= Beginning of Section =

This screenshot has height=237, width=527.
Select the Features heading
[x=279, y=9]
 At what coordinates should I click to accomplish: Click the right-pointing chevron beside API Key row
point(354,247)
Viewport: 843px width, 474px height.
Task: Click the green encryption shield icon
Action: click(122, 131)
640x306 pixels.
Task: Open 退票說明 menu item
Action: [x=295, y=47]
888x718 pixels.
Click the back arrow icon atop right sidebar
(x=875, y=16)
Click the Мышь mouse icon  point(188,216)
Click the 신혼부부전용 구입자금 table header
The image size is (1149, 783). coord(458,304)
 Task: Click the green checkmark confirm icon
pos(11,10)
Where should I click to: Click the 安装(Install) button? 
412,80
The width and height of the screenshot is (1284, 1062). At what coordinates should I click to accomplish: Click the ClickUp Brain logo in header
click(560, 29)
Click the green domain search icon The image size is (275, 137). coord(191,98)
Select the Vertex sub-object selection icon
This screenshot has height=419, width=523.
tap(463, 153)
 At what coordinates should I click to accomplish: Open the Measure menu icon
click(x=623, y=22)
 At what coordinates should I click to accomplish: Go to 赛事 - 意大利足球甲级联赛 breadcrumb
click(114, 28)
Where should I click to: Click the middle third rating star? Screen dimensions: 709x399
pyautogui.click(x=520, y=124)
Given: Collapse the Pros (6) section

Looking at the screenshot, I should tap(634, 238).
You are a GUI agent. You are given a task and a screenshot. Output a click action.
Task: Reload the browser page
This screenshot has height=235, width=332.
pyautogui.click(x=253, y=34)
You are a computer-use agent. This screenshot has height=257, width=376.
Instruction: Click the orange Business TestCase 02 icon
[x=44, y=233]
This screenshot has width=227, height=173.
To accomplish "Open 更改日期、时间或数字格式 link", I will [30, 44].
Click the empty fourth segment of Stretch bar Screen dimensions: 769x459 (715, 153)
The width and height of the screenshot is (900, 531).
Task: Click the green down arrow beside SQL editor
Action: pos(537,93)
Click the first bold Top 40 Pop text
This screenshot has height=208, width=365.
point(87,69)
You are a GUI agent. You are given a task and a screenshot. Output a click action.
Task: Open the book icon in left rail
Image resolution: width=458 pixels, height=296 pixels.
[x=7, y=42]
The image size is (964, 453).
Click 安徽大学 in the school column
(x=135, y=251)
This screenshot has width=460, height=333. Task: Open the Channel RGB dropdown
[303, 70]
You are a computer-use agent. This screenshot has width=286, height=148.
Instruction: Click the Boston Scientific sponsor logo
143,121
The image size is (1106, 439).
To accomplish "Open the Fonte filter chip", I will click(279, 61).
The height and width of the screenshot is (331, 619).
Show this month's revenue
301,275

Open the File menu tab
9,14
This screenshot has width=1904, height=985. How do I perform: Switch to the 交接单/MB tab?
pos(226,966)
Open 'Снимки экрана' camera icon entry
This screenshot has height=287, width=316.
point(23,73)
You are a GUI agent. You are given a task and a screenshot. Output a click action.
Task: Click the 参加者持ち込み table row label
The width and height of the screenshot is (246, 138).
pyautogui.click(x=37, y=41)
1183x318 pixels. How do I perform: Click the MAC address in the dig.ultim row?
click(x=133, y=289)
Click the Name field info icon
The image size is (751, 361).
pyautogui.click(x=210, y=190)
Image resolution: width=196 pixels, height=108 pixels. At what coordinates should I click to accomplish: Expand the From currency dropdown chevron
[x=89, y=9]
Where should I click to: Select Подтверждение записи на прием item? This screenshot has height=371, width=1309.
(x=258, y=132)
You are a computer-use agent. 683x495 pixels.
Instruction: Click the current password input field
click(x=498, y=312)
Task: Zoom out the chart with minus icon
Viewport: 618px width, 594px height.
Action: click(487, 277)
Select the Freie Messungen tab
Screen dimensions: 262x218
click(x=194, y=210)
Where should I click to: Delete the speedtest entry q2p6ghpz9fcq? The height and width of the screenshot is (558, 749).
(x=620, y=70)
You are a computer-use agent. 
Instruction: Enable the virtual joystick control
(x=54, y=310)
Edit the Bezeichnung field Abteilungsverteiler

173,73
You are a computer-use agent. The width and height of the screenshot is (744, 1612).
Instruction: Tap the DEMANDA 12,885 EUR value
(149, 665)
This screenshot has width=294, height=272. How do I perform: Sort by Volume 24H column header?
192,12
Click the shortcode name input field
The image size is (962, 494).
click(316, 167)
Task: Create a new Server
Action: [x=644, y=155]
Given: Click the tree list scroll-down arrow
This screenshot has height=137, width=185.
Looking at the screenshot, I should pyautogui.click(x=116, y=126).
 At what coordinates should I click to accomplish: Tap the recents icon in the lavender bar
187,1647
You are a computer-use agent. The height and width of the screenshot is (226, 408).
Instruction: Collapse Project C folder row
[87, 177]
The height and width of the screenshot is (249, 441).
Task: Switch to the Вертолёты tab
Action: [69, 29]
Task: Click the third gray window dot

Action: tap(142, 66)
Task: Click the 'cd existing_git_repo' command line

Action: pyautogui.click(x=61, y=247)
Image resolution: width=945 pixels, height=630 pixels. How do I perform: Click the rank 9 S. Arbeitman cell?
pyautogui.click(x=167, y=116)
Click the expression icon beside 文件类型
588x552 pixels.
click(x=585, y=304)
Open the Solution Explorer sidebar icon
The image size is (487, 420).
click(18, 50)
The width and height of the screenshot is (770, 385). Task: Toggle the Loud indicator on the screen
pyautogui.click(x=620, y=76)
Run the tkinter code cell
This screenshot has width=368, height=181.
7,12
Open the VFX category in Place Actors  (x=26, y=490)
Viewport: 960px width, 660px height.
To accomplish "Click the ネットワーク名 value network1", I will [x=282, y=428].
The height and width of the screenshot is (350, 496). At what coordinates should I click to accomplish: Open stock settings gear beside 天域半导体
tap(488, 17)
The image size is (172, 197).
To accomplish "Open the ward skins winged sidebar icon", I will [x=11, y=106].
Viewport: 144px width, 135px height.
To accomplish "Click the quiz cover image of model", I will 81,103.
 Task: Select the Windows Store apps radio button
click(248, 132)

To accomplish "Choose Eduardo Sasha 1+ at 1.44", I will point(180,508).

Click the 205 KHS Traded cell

= End of Section =

All of the records should be transcribed exactly, with nothing left out.

**RESPONSE TO THE TASK:**
This screenshot has height=237, width=527.
Select the Features heading
[x=279, y=9]
 At what coordinates should I click to accomplish: Click the right-pointing chevron beside API Key row
point(354,247)
Viewport: 843px width, 474px height.
Task: Click the green encryption shield icon
Action: click(122, 131)
640x306 pixels.
Task: Open 退票說明 menu item
Action: [x=295, y=47]
888x718 pixels.
Click the back arrow icon atop right sidebar
(x=875, y=16)
Click the Мышь mouse icon  point(188,216)
Click the 신혼부부전용 구입자금 table header
The image size is (1149, 783). coord(458,304)
 Task: Click the green checkmark confirm icon
pos(11,10)
Where should I click to: Click the 安装(Install) button? 
412,80
The width and height of the screenshot is (1284, 1062). At what coordinates should I click to accomplish: Click the ClickUp Brain logo in header
click(560, 29)
Click the green domain search icon The image size is (275, 137). coord(191,98)
Select the Vertex sub-object selection icon
This screenshot has height=419, width=523.
tap(463, 153)
 At what coordinates should I click to accomplish: Open the Measure menu icon
click(x=623, y=22)
 At what coordinates should I click to accomplish: Go to 赛事 - 意大利足球甲级联赛 breadcrumb
click(114, 28)
Where should I click to: Click the middle third rating star? Screen dimensions: 709x399
pyautogui.click(x=520, y=124)
Given: Collapse the Pros (6) section

Looking at the screenshot, I should tap(634, 238).
You are a GUI agent. You are given a task and a screenshot. Output a click action.
Task: Reload the browser page
This screenshot has height=235, width=332.
pyautogui.click(x=253, y=34)
You are a computer-use agent. This screenshot has height=257, width=376.
Instruction: Click the orange Business TestCase 02 icon
[x=44, y=233]
This screenshot has width=227, height=173.
To accomplish "Open 更改日期、时间或数字格式 link", I will [30, 44].
Click the empty fourth segment of Stretch bar Screen dimensions: 769x459 (715, 153)
The width and height of the screenshot is (900, 531).
Task: Click the green down arrow beside SQL editor
Action: pos(537,93)
Click the first bold Top 40 Pop text
This screenshot has height=208, width=365.
point(87,69)
You are a GUI agent. You are given a task and a screenshot. Output a click action.
Task: Open the book icon in left rail
Image resolution: width=458 pixels, height=296 pixels.
[x=7, y=42]
The image size is (964, 453).
Click 安徽大学 in the school column
(x=135, y=251)
This screenshot has width=460, height=333. Task: Open the Channel RGB dropdown
[303, 70]
You are a computer-use agent. This screenshot has width=286, height=148.
Instruction: Click the Boston Scientific sponsor logo
143,121
The image size is (1106, 439).
To accomplish "Open the Fonte filter chip", I will click(279, 61).
The height and width of the screenshot is (331, 619).
Show this month's revenue
301,275

Open the File menu tab
9,14
This screenshot has width=1904, height=985. How do I perform: Switch to the 交接单/MB tab?
pos(226,966)
Open 'Снимки экрана' camera icon entry
This screenshot has height=287, width=316.
point(23,73)
You are a GUI agent. You are given a task and a screenshot. Output a click action.
Task: Click the 参加者持ち込み table row label
The width and height of the screenshot is (246, 138).
pyautogui.click(x=37, y=41)
1183x318 pixels. How do I perform: Click the MAC address in the dig.ultim row?
click(x=133, y=289)
Click the Name field info icon
The image size is (751, 361).
pyautogui.click(x=210, y=190)
Image resolution: width=196 pixels, height=108 pixels. At what coordinates should I click to accomplish: Expand the From currency dropdown chevron
[x=89, y=9]
Where should I click to: Select Подтверждение записи на прием item? This screenshot has height=371, width=1309.
(x=258, y=132)
You are a computer-use agent. 683x495 pixels.
Instruction: Click the current password input field
click(x=498, y=312)
Task: Zoom out the chart with minus icon
Viewport: 618px width, 594px height.
Action: click(487, 277)
Select the Freie Messungen tab
Screen dimensions: 262x218
click(x=194, y=210)
Where should I click to: Delete the speedtest entry q2p6ghpz9fcq? The height and width of the screenshot is (558, 749).
(x=620, y=70)
You are a computer-use agent. 
Instruction: Enable the virtual joystick control
(x=54, y=310)
Edit the Bezeichnung field Abteilungsverteiler

173,73
You are a computer-use agent. The width and height of the screenshot is (744, 1612).
Instruction: Tap the DEMANDA 12,885 EUR value
(149, 665)
This screenshot has width=294, height=272. How do I perform: Sort by Volume 24H column header?
192,12
Click the shortcode name input field
The image size is (962, 494).
click(316, 167)
Task: Create a new Server
Action: [x=644, y=155]
Given: Click the tree list scroll-down arrow
This screenshot has height=137, width=185.
Looking at the screenshot, I should pyautogui.click(x=116, y=126).
 At what coordinates should I click to accomplish: Tap the recents icon in the lavender bar
187,1647
You are a computer-use agent. The height and width of the screenshot is (226, 408).
Instruction: Collapse Project C folder row
[87, 177]
The height and width of the screenshot is (249, 441).
Task: Switch to the Вертолёты tab
Action: [69, 29]
Task: Click the third gray window dot

Action: tap(142, 66)
Task: Click the 'cd existing_git_repo' command line

Action: pyautogui.click(x=61, y=247)
Image resolution: width=945 pixels, height=630 pixels. How do I perform: Click the rank 9 S. Arbeitman cell?
pyautogui.click(x=167, y=116)
Click the expression icon beside 文件类型
588x552 pixels.
click(x=585, y=304)
Open the Solution Explorer sidebar icon
The image size is (487, 420).
click(18, 50)
The width and height of the screenshot is (770, 385). Task: Toggle the Loud indicator on the screen
pyautogui.click(x=620, y=76)
Run the tkinter code cell
This screenshot has width=368, height=181.
7,12
Open the VFX category in Place Actors  (x=26, y=490)
Viewport: 960px width, 660px height.
To accomplish "Click the ネットワーク名 value network1", I will [x=282, y=428].
The height and width of the screenshot is (350, 496). At what coordinates should I click to accomplish: Open stock settings gear beside 天域半导体
tap(488, 17)
The image size is (172, 197).
To accomplish "Open the ward skins winged sidebar icon", I will [x=11, y=106].
Viewport: 144px width, 135px height.
To accomplish "Click the quiz cover image of model", I will 81,103.
 Task: Select the Windows Store apps radio button
click(248, 132)

To accomplish "Choose Eduardo Sasha 1+ at 1.44", I will point(180,508).

Click the 205 KHS Traded cell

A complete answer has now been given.